▶ **WHAT THE TASK ASKS**:
When you output the entries, begin with the first line and end with the line containing "has height=763, width=1024.", keeping each line exactly as it is.

EXTRACTED MATERIAL section start

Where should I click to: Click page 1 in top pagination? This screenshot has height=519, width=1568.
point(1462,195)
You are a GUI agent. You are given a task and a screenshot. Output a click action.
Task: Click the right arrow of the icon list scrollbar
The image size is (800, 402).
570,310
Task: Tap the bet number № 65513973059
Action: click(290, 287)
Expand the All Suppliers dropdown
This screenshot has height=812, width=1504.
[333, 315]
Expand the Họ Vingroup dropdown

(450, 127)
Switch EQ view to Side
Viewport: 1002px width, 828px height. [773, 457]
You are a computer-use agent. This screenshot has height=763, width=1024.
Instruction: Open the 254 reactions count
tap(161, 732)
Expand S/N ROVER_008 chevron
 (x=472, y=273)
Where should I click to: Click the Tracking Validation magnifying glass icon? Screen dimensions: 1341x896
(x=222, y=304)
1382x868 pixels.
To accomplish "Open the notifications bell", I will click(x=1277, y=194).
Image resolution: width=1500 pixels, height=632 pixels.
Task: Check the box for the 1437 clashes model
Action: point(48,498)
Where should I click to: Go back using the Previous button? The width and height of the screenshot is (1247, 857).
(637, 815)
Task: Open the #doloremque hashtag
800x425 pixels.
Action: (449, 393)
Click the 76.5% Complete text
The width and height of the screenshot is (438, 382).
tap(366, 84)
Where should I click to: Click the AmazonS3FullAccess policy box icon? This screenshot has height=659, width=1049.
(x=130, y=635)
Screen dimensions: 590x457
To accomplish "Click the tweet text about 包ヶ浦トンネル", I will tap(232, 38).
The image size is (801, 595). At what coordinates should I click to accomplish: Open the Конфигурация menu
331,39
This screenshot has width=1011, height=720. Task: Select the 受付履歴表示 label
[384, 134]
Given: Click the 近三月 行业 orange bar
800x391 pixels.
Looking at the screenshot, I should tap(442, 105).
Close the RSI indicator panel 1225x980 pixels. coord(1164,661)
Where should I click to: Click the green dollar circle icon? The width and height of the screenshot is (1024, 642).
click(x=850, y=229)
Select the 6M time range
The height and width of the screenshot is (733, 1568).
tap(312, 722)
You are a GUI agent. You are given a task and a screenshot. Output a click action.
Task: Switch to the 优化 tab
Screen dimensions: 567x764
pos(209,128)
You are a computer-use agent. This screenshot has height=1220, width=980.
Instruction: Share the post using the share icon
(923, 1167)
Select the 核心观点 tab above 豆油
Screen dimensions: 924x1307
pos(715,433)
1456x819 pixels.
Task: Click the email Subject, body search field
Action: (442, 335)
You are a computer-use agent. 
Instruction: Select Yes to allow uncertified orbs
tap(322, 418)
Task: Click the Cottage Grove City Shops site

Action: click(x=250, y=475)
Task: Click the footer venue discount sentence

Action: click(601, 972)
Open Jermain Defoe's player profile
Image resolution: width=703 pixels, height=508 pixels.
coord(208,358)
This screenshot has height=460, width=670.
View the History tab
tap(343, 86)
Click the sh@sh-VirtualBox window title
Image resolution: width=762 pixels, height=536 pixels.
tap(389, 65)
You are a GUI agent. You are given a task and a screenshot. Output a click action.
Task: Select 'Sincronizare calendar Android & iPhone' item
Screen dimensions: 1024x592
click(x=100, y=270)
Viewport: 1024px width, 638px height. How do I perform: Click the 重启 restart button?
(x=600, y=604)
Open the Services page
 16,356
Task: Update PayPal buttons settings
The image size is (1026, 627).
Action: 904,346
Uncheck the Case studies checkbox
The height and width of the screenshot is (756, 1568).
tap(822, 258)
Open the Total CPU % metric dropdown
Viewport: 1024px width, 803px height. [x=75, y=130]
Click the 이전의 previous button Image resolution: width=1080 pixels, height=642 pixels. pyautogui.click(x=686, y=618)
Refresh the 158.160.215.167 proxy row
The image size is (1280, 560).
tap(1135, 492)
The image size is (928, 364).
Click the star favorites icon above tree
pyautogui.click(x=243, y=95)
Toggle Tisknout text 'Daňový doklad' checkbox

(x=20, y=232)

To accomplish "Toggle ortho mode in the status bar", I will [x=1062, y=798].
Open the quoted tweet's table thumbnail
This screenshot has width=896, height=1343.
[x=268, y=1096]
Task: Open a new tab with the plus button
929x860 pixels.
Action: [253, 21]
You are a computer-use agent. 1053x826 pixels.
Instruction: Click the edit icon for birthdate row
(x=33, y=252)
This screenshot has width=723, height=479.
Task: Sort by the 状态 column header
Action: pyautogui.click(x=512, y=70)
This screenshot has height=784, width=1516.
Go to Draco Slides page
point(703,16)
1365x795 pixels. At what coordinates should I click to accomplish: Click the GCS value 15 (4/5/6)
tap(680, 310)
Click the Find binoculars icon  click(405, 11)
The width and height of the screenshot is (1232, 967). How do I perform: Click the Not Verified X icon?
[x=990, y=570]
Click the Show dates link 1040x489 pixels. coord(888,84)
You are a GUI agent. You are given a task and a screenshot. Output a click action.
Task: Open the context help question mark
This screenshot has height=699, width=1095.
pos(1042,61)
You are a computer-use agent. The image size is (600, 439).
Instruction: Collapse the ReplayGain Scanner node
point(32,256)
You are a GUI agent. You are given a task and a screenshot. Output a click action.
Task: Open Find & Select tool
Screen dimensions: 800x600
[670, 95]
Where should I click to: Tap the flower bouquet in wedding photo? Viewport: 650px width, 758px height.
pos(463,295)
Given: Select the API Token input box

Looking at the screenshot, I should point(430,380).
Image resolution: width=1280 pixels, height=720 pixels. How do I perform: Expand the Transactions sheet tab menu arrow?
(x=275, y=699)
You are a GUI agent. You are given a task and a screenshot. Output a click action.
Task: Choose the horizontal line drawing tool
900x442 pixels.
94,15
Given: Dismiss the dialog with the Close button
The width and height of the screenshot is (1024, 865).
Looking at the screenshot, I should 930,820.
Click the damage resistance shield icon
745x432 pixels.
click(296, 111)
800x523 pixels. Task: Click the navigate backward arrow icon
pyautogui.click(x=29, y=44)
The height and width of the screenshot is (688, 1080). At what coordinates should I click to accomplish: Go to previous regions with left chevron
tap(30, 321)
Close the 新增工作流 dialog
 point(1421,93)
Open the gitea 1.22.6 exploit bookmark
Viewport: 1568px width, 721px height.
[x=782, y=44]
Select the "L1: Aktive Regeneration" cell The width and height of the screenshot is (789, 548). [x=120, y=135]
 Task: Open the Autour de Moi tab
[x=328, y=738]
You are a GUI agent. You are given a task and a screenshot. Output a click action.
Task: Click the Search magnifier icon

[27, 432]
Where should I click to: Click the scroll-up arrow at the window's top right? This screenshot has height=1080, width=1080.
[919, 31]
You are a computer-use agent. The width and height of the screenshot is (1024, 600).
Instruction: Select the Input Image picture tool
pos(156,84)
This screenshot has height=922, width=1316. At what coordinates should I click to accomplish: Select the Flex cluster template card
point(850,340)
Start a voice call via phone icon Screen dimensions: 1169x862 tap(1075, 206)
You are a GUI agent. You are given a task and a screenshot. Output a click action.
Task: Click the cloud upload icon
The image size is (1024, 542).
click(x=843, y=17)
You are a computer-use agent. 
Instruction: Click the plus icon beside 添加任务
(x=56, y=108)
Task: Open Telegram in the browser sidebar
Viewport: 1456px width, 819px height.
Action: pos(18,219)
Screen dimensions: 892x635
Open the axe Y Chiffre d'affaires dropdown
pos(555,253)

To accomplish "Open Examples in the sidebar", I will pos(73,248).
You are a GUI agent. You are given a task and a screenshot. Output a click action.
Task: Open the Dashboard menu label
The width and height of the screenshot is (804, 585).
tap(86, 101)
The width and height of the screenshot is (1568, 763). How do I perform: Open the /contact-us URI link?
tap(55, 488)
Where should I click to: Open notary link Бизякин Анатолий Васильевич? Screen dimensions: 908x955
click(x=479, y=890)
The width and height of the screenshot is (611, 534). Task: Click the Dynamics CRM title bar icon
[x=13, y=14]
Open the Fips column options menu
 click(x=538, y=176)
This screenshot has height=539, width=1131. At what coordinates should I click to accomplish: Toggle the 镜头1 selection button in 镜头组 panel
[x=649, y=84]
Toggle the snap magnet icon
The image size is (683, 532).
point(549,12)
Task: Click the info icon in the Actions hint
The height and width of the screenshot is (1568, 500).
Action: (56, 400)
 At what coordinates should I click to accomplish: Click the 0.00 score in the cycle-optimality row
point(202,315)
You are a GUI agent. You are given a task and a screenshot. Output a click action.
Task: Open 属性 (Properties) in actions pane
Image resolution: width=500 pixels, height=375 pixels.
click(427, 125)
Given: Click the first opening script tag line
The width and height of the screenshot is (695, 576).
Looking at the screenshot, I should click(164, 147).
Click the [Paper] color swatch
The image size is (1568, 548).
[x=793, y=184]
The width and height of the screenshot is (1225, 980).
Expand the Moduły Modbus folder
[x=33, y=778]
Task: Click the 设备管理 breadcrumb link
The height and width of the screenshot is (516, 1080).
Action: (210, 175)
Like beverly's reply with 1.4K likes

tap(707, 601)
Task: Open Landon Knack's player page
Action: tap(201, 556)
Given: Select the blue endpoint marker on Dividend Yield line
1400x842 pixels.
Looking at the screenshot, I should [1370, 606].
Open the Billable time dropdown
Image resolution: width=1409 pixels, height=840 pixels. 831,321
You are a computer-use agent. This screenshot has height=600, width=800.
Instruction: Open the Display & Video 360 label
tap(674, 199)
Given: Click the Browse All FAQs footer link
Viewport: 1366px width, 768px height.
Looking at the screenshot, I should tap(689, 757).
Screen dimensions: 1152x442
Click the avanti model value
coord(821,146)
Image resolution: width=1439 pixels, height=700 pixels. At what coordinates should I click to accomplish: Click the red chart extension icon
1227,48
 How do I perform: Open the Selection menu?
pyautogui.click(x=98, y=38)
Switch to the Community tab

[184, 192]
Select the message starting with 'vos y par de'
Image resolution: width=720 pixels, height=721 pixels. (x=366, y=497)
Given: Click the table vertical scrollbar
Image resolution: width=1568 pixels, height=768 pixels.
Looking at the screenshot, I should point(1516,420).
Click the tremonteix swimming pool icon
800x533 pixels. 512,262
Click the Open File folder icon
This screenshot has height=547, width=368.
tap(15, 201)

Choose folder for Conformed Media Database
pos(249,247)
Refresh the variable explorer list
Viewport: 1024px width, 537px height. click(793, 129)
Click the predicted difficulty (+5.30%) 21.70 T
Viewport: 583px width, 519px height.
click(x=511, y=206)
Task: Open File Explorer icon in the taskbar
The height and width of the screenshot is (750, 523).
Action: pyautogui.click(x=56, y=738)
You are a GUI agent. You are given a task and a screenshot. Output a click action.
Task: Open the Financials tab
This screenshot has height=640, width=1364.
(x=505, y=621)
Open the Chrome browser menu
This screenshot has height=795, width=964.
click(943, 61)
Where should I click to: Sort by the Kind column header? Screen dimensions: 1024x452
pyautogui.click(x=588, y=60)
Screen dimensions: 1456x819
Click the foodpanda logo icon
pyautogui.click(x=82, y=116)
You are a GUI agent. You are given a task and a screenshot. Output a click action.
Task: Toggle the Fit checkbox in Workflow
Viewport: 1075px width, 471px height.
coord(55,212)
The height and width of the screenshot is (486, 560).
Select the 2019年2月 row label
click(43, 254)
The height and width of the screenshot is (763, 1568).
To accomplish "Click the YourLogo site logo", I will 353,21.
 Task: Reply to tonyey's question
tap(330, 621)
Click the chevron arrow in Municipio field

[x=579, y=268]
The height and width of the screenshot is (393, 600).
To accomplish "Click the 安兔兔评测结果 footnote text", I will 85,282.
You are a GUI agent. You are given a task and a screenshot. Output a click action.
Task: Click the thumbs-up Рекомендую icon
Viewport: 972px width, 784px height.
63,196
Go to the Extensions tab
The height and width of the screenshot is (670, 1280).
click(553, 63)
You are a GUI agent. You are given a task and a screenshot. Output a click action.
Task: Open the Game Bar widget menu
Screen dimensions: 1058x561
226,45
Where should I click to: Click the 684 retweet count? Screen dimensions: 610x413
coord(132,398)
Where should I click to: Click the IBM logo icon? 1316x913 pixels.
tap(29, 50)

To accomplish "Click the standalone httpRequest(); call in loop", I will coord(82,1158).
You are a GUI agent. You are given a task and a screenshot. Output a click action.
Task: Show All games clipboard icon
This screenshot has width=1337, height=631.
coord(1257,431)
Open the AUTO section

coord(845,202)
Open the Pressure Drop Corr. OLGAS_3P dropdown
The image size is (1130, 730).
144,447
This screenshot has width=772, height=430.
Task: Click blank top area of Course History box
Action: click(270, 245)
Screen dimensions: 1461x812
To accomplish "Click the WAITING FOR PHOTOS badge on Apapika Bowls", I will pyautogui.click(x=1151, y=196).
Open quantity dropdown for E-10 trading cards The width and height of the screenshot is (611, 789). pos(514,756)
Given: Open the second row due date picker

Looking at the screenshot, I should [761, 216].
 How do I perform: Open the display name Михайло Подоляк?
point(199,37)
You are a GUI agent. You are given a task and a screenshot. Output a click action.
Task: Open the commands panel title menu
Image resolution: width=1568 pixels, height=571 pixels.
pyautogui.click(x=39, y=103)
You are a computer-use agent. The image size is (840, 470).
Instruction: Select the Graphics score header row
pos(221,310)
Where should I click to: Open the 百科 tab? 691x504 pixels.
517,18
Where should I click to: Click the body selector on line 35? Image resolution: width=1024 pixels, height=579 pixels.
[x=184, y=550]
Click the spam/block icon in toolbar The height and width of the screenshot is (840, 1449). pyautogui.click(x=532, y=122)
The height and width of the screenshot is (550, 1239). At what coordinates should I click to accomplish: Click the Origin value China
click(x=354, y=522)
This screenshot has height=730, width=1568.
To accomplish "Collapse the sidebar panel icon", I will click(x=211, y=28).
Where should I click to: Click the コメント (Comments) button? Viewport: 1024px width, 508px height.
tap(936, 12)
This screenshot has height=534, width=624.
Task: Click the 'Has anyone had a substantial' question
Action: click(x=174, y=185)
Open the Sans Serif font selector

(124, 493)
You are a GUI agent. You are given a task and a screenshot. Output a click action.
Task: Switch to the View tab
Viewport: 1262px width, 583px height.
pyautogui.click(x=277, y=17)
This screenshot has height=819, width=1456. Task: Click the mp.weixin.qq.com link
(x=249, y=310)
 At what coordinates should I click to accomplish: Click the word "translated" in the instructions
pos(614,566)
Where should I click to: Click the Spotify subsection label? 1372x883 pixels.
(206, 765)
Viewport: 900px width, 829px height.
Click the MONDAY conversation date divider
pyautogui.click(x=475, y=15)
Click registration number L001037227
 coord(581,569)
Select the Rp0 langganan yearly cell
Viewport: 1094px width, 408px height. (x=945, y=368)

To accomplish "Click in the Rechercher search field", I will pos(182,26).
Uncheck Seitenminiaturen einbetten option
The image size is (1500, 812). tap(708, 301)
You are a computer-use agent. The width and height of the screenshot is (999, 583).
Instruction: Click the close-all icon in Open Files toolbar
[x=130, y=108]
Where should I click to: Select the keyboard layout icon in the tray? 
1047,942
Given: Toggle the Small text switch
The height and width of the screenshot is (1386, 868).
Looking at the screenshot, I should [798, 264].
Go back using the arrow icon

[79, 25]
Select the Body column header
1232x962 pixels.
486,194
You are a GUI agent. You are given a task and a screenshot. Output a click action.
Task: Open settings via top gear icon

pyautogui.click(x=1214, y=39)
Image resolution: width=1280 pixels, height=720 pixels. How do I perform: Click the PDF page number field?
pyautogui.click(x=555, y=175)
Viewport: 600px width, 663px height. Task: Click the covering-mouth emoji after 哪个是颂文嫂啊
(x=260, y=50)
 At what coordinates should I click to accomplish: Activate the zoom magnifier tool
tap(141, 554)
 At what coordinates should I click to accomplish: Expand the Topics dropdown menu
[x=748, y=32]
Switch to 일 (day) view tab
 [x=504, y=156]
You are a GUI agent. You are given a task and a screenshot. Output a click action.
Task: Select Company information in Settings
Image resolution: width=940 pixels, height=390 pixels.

EXTRACTED MATERIAL section end

▶ **ANSWER TO THIS TASK**:
Where should I click to: Click page 1 in top pagination? This screenshot has height=519, width=1568.
point(1462,195)
You are a GUI agent. You are given a task and a screenshot. Output a click action.
Task: Click the right arrow of the icon list scrollbar
The image size is (800, 402).
570,310
Task: Tap the bet number № 65513973059
Action: click(290, 287)
Expand the All Suppliers dropdown
This screenshot has height=812, width=1504.
[333, 315]
Expand the Họ Vingroup dropdown

(450, 127)
Switch EQ view to Side
Viewport: 1002px width, 828px height. [773, 457]
You are a computer-use agent. This screenshot has height=763, width=1024.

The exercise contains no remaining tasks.